Fausses pistes, cadavres qui disparaissent, morts qui réapparaissent, identités doubles, personnages tourmentés, complots démoniaques, tous les ingrédients sont là pour captiver l’attention du lecteur jusqu’au dénouement. C’est le cas au fil des sept romans réunis dans ce Quarto, tous portés à l’écran. Les auteurs sont vite devenus scénaristes-dialoguistes et adaptateurs au cinéma. Outre les romans, le volume nous retrace les parcours singuliers de Boileau-Narcejac, la déclinaison de leurs œuvres comme leur place dans la littérature policière, sous la plume de Dominique Jeannerod, grand spécialiste du genre qui dirige le groupe de recherches international Crime Friction.

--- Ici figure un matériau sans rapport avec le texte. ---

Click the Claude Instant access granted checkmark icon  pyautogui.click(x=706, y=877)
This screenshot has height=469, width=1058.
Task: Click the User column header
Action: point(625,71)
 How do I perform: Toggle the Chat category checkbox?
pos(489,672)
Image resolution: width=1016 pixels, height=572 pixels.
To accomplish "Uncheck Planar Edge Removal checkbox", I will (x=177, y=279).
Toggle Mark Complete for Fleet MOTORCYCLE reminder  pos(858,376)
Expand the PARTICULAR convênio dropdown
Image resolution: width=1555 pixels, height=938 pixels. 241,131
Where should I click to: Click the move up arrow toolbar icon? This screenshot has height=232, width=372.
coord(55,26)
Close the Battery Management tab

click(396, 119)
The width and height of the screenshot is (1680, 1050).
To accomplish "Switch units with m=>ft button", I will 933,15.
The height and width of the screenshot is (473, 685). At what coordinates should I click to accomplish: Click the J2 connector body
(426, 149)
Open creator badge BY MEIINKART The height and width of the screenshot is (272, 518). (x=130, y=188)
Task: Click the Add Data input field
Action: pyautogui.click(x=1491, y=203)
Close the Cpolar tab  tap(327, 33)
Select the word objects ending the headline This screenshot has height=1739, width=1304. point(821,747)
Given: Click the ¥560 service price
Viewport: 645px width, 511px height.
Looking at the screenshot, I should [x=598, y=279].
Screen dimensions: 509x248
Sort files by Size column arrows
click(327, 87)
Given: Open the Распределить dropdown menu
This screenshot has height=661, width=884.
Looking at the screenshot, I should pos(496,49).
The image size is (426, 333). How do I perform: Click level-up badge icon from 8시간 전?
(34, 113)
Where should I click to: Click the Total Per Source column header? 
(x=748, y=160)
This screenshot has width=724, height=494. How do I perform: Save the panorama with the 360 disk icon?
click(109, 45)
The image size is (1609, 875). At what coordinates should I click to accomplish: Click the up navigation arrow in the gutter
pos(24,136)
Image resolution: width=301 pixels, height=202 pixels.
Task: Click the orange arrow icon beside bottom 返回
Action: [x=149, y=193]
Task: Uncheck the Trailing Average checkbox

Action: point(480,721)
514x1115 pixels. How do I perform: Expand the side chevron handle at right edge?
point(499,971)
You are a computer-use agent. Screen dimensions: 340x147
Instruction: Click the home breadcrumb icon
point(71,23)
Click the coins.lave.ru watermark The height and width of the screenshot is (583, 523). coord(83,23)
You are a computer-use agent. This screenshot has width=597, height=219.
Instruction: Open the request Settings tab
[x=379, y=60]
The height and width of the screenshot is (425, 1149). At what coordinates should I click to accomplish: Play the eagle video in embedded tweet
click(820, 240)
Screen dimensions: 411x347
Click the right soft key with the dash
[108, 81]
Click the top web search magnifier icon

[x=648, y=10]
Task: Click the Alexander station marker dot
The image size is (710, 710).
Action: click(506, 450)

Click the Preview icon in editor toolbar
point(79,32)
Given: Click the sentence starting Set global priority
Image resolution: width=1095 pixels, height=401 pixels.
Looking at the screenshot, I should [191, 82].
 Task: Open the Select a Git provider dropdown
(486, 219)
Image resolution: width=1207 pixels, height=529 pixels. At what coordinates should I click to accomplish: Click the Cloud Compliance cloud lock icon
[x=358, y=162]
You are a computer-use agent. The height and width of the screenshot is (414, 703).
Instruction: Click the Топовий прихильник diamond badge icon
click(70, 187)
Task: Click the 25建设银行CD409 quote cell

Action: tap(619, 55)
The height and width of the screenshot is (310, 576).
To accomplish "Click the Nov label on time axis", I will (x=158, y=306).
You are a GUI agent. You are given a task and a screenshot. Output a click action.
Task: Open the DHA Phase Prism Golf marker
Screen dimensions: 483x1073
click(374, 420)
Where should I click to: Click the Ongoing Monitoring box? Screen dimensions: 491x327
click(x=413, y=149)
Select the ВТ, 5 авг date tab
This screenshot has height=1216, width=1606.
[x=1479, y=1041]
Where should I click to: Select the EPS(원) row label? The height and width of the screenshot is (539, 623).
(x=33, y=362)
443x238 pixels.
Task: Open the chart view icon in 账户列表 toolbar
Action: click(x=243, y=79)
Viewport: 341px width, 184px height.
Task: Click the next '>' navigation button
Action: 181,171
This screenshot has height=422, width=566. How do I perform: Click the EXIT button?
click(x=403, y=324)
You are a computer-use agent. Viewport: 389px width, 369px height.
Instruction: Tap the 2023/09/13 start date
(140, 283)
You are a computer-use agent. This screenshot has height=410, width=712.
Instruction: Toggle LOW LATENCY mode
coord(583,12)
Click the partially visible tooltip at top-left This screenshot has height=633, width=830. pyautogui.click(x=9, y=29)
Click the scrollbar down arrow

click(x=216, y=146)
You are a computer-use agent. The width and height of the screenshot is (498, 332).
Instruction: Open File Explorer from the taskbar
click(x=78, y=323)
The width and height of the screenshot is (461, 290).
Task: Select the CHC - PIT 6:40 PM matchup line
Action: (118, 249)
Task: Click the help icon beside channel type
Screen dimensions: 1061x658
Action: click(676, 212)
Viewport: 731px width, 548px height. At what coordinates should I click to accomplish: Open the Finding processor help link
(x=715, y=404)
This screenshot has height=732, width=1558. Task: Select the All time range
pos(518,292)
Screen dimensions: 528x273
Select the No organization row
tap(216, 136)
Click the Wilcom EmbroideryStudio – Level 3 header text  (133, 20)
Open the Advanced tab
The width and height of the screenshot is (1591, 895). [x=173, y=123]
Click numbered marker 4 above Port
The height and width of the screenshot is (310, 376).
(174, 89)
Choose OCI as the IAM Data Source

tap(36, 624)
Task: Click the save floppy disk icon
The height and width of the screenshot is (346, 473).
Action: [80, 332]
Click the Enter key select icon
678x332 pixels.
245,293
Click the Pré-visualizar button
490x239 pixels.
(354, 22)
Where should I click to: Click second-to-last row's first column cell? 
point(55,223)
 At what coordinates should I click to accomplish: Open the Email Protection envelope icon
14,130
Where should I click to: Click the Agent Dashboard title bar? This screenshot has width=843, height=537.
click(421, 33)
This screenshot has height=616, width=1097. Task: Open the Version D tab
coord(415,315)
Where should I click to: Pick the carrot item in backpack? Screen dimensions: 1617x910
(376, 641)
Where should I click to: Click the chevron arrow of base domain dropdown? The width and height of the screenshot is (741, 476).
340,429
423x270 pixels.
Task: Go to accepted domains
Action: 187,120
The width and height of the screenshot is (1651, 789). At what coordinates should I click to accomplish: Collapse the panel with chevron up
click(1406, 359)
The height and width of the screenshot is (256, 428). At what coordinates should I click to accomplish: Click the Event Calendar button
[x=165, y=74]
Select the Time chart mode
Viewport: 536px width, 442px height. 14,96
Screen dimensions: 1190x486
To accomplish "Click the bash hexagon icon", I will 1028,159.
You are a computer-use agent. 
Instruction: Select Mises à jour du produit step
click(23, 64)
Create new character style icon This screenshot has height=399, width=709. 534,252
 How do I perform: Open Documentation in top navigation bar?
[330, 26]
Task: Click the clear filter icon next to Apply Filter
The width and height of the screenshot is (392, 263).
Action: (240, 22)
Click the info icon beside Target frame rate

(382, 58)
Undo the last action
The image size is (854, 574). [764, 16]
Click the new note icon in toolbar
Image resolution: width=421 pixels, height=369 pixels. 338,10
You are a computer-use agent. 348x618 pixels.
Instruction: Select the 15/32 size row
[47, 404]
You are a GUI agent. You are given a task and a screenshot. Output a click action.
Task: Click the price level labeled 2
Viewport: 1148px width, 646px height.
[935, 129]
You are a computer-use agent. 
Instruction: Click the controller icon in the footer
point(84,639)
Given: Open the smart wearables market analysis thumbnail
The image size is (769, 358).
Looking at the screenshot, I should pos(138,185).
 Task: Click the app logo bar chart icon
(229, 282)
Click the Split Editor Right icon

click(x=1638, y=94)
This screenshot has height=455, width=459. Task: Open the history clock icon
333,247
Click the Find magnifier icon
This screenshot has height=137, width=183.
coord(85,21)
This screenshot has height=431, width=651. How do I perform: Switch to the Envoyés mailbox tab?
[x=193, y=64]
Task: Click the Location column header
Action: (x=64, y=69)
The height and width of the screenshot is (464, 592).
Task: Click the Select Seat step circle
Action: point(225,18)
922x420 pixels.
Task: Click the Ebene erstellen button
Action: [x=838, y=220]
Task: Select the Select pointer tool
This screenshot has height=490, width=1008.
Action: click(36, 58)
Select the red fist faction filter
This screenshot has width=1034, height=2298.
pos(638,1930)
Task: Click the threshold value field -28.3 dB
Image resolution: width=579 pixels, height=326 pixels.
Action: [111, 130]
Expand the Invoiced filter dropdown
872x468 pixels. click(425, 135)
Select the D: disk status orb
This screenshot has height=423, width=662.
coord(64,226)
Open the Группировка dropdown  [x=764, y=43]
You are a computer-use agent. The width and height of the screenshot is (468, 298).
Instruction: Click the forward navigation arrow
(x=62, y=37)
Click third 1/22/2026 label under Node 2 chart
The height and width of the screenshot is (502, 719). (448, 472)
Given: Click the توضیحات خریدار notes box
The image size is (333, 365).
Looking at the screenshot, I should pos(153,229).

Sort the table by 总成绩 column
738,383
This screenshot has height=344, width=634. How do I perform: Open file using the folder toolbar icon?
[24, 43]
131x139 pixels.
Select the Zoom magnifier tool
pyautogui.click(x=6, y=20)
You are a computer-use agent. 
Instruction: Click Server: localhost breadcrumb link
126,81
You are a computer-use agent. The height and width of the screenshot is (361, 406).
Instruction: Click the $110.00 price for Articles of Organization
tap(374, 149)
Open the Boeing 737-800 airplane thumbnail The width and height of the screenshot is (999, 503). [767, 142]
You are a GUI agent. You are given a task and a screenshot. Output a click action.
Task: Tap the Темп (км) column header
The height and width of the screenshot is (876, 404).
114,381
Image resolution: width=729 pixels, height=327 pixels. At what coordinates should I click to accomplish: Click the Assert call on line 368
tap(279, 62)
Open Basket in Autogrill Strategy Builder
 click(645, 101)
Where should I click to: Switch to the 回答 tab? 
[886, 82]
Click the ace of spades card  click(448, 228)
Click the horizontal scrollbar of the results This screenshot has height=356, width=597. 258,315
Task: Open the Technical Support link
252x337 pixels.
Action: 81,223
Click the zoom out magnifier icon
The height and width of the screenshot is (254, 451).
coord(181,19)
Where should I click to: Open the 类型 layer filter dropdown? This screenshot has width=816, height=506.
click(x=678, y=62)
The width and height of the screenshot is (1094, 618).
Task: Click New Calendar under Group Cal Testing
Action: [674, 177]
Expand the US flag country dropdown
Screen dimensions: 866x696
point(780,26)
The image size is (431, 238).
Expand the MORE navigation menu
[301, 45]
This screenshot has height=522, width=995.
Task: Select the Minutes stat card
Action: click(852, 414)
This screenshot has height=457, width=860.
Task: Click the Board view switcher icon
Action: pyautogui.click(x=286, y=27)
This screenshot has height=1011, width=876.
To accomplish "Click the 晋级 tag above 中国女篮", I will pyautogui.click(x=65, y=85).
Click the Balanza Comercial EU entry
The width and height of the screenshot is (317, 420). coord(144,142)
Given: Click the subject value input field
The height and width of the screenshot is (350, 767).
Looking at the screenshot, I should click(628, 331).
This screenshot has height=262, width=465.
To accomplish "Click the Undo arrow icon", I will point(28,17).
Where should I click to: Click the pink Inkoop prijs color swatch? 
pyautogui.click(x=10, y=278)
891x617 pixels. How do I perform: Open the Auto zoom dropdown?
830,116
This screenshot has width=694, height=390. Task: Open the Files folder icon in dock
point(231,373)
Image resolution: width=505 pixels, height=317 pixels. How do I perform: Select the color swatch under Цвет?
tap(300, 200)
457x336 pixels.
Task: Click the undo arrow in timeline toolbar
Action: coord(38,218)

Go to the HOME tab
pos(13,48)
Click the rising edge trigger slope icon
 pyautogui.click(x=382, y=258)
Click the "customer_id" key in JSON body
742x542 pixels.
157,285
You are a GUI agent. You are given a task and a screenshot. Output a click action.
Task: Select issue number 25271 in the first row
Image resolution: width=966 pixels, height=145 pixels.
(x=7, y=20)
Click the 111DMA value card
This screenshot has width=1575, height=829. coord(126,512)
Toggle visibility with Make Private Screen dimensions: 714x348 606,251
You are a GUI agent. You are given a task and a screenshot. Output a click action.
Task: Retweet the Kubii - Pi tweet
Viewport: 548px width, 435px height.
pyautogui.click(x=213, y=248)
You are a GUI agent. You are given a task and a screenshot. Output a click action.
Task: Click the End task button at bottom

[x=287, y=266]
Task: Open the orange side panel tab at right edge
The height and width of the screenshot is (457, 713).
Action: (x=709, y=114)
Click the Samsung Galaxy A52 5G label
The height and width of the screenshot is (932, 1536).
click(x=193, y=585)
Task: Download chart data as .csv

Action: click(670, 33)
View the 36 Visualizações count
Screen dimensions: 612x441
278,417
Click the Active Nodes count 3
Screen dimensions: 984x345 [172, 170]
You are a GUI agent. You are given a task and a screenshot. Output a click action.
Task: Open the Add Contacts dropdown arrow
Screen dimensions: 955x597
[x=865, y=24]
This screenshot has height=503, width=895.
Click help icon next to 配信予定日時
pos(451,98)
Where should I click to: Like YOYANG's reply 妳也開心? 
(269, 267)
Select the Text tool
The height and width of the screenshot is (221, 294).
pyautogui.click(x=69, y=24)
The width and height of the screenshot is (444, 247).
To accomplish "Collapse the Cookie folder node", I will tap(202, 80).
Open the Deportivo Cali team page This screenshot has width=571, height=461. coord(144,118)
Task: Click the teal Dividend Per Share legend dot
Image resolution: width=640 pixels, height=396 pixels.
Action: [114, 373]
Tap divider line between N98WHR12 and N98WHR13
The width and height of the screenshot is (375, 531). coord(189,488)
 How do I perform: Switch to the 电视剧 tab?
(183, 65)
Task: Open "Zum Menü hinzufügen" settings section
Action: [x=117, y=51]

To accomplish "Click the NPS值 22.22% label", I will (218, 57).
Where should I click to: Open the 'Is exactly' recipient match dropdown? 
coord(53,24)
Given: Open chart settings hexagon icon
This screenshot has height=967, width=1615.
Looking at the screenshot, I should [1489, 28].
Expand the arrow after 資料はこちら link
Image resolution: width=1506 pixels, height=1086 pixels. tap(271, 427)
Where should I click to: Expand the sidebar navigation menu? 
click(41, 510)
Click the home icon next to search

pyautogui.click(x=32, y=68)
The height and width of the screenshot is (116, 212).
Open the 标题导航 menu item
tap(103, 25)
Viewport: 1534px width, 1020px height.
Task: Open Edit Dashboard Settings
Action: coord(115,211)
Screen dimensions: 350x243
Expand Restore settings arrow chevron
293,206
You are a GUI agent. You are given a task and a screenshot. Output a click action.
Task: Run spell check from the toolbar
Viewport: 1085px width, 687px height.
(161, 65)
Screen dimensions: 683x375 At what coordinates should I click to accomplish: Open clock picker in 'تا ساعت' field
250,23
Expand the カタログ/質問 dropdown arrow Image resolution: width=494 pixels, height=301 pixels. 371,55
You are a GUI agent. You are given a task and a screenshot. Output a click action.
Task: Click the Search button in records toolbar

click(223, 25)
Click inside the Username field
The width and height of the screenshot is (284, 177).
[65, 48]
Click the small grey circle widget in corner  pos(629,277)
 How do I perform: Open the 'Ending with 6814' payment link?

Dans Celle qui n’était plus (1952), on suit la frayeur d’un représentant de commerce dupé par sa femme et sa maîtresse. Le roman est porté à l’écran par Henri-Georges Clouzot sous le titre Les diaboliques. Un film qui va lancer la carrière littéraire du duo et lui garantir un franc succès. Idem pour D’entre les morts (1958) qui nous raconte les tourments d’un homme trompé par un ami, dont s’empare Alfred Hitchcock pour réaliser Sueurs froides. La filmographie tirée de leurs écrits est impressionnante, tant au cinéma qu’à la télévision : une quarantaine de films au total. Il faut dire que leurs histoires sont rondement menées au point que le spectateur, comme le lecteur, s’y perd quand les victimes s’avèrent parfois être des bourreaux ou l’inverse. Du grand art ! Amélie Meffre
Suspense, du roman à l’écran, Boileau-Narcejac (Quarto Gallimard, 1280 p., 35€)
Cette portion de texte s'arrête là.